PARTS OF THE EXERCISE:
(1) Answer these from the text about old pennies:
(a) Where were the old pennies and half pennies found?
(b) What coin took the place of the large penny?
(c) What coin was put on the ground in the experiment?
(2) In the text about old pennies, swap "six pence" for "ten cent" and write out everything from "I came across" down to "of woodbine cigarettes.".

TEXT PROVIDED:

--------------------------------

I came across some old pennies and half pennies in a box at home while I was tidying up. Goodness, they were heavy clunky coins, What’s more when we were young, they could actually buy something. A licorice strap, a chocolate sante bar, or half a dozen aniseed balls or boiled lollies. The large penny was superseded by a small one cent coin which today has also gone, it’s presence now only exists in the electronic world, or in the written form. What’s more, this invisible one cent coin today would buy you almost nothing. I read once about an experiment, where they placed a six pence coin on the ground, just to see if the young folk of today would even bother to pick it up. It was ignored as valueless. Once it would have bought a glass of a beer, or even a packet of woodbine cigarettes.

--------------------------------

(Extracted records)
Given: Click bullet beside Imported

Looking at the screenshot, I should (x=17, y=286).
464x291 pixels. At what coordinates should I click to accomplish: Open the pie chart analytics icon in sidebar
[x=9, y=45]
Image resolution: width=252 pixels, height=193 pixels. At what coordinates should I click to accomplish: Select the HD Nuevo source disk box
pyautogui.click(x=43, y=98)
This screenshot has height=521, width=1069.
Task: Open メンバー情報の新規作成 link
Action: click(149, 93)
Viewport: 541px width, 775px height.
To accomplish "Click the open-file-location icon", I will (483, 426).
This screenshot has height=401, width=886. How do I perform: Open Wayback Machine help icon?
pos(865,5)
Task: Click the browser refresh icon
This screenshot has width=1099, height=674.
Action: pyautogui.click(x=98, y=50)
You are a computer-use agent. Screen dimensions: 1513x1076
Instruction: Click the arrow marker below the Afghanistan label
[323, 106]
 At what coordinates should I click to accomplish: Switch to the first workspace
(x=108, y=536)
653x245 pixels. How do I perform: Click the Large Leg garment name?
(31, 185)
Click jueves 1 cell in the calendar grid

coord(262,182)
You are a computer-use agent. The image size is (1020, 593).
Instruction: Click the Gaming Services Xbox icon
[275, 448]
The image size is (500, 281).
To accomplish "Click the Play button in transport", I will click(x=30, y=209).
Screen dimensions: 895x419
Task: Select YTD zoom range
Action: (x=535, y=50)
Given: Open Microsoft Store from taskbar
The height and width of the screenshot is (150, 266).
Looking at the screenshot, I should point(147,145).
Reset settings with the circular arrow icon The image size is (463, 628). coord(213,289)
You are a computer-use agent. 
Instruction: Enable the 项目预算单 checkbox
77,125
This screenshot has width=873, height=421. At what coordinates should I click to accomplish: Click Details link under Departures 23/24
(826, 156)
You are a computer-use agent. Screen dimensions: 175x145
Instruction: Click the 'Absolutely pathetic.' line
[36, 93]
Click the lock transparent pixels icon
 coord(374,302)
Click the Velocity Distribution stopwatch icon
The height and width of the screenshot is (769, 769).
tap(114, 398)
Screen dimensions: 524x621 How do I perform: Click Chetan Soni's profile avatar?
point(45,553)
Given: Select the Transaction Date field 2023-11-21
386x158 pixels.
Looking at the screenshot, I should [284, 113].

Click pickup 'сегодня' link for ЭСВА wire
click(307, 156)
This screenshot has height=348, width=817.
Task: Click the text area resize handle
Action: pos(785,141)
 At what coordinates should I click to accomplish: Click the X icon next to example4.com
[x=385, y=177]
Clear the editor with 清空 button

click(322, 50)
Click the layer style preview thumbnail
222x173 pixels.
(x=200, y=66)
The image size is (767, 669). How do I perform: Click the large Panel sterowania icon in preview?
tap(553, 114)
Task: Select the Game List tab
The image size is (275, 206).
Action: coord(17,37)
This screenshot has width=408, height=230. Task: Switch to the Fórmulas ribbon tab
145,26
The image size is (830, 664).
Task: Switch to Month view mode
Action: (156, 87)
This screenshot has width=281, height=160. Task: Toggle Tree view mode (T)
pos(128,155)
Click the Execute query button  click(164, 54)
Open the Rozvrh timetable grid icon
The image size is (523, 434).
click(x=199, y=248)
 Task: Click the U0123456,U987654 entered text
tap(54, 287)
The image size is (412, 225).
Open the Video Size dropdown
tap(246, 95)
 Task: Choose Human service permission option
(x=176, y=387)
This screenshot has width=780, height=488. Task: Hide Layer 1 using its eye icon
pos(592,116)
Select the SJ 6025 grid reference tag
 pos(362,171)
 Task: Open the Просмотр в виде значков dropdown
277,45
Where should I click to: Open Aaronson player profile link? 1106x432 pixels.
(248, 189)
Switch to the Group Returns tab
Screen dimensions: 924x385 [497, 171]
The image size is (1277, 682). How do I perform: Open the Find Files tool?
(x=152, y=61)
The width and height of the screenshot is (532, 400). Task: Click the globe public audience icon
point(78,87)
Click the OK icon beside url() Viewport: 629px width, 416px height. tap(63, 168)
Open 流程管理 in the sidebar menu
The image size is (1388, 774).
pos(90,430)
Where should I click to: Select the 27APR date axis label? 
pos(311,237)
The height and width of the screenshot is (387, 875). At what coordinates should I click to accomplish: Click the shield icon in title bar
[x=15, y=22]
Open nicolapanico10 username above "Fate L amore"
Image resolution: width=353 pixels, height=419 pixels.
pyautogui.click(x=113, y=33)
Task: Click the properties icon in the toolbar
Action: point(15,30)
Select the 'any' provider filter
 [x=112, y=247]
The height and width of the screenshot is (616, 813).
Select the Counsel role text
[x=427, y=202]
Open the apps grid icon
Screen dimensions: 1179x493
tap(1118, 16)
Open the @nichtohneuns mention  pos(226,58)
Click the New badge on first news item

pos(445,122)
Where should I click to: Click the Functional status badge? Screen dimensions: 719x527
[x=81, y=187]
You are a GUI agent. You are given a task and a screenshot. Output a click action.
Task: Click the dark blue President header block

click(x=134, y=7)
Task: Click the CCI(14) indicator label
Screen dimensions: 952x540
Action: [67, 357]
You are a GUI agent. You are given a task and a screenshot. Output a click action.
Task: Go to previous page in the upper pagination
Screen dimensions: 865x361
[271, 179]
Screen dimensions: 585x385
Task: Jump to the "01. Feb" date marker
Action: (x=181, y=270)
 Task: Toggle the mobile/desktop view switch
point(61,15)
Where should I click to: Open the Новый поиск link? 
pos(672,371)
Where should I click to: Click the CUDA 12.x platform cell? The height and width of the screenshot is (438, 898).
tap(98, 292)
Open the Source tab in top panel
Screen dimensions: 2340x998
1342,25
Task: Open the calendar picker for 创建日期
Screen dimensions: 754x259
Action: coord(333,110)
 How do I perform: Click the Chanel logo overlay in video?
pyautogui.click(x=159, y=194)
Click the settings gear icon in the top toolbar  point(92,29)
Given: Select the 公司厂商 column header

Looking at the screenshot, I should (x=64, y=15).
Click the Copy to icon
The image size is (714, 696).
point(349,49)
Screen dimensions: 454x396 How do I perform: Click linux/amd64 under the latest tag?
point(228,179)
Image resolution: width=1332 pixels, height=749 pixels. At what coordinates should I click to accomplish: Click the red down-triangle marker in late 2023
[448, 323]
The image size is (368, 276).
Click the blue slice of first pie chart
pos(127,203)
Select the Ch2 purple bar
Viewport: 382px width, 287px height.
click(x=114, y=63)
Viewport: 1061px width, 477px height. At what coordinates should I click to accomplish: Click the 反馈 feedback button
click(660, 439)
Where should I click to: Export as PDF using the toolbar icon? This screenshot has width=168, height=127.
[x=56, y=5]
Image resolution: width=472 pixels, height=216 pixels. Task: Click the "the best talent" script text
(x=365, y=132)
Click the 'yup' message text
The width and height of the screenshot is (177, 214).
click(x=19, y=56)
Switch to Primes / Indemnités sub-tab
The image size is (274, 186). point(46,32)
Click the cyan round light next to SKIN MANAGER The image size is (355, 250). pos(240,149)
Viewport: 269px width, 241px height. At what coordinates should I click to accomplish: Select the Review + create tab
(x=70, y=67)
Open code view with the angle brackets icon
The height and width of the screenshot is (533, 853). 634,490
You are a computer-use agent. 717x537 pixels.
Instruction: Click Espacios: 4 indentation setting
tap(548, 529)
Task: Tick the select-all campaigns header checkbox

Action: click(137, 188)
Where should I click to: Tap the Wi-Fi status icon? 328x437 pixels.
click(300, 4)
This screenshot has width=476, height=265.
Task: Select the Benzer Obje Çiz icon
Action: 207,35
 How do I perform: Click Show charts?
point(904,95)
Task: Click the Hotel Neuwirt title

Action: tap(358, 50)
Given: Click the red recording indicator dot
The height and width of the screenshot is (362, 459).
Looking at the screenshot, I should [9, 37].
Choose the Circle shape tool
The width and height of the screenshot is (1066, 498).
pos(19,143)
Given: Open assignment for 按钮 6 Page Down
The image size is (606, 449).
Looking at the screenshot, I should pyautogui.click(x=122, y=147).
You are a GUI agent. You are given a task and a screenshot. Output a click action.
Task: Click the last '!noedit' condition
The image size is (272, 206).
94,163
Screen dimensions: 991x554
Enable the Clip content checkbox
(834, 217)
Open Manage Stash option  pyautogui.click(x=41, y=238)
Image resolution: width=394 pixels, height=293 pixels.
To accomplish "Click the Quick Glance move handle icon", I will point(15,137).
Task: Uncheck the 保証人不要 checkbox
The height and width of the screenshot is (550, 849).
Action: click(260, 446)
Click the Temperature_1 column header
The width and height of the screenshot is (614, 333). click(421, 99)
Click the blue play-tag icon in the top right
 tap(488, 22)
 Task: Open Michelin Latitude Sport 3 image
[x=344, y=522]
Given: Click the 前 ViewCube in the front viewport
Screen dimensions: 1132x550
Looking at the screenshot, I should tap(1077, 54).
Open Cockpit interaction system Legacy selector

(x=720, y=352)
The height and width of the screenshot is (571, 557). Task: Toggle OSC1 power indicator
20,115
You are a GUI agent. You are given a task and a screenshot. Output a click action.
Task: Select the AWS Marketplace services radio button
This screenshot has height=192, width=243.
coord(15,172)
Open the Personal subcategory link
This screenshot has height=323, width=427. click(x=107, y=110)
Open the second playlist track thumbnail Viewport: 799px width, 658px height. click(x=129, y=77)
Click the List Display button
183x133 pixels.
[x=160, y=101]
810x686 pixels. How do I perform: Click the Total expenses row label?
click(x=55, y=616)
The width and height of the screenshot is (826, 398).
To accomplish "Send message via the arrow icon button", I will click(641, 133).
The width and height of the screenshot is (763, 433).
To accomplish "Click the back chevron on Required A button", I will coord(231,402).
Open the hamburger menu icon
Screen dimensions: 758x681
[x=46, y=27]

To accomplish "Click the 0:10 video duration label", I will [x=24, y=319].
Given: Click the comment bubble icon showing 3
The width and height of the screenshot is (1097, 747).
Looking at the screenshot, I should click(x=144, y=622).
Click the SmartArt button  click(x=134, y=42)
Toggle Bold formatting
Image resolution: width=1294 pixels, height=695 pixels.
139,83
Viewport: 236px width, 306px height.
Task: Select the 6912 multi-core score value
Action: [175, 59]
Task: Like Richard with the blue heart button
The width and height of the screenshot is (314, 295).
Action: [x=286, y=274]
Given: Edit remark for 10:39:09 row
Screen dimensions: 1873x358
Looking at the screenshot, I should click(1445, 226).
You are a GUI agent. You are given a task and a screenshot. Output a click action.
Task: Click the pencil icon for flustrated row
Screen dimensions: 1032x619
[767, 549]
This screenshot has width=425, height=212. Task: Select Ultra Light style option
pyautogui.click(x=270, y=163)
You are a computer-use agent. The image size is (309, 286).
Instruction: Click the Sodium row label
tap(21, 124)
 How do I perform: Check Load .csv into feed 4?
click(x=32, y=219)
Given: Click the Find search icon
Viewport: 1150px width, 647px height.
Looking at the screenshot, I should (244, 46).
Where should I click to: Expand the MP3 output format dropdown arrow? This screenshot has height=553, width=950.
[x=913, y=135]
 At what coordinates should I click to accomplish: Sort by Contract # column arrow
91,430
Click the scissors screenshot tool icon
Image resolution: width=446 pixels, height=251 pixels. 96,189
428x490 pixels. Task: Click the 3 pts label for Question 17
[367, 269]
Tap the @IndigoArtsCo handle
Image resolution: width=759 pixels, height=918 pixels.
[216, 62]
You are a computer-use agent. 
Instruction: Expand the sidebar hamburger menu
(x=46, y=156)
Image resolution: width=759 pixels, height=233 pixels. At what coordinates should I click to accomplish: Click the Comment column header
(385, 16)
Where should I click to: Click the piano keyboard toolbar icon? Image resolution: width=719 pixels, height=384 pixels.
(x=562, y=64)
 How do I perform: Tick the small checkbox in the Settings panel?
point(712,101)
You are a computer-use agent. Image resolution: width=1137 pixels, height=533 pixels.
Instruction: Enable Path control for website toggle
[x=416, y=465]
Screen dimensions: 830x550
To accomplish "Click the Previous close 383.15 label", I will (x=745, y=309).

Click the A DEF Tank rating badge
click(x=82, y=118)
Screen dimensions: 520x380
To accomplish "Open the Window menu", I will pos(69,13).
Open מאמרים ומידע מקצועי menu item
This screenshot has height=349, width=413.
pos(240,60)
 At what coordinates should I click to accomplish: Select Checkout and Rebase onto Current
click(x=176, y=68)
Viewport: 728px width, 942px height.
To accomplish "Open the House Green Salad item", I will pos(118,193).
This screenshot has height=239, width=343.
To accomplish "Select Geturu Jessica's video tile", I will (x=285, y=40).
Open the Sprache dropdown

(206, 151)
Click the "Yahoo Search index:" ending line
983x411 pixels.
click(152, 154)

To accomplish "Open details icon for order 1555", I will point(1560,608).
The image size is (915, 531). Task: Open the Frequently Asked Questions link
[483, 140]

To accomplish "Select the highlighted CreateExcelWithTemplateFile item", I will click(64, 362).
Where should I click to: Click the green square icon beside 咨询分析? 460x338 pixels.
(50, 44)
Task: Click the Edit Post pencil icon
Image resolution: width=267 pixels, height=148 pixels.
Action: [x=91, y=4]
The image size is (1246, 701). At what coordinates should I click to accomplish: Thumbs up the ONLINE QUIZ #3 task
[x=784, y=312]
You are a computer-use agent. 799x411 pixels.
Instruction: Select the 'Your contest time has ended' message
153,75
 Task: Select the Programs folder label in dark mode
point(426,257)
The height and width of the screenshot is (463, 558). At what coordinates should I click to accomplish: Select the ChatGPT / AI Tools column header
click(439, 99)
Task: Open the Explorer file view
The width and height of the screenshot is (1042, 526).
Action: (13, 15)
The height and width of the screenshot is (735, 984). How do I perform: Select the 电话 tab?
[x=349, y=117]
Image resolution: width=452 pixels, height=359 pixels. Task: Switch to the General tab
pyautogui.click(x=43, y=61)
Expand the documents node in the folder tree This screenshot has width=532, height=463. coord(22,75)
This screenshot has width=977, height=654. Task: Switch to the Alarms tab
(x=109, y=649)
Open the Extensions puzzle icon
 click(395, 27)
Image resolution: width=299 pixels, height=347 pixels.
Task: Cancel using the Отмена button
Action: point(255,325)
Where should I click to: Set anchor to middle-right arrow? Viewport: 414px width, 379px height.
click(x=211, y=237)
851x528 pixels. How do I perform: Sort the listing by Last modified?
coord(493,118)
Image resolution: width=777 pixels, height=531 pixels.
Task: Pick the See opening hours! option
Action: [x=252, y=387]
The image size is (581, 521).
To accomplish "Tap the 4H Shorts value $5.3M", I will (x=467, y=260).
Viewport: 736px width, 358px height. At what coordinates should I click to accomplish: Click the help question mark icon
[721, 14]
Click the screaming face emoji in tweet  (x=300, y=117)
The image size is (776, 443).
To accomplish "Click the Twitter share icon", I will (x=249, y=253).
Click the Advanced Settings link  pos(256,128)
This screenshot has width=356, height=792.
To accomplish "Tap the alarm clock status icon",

--------------------------------

TASK-BY-TASK SOLUTIONS:
(1)
(a) In a box at home
(b) A small one cent coin
(c) A six pence coin

(2)
I came across some old pennies and half pennies in a box at home while I was tidying up. Goodness, they were heavy clunky coins, What’s more when we were young, they could actually buy something. A licorice strap, a chocolate sante bar, or half a dozen aniseed balls or boiled lollies. The large penny was superseded by a small one cent coin which today has also gone, it’s presence now only exists in the electronic world, or in the written form. What’s more, this invisible one cent coin today would buy you almost nothing. I read once about an experiment, where they placed a ten cent coin on the ground, just to see if the young folk of today would even bother to pick it up. It was ignored as valueless. Once it would have bought a glass of a beer, or even a packet of woodbine cigarettes.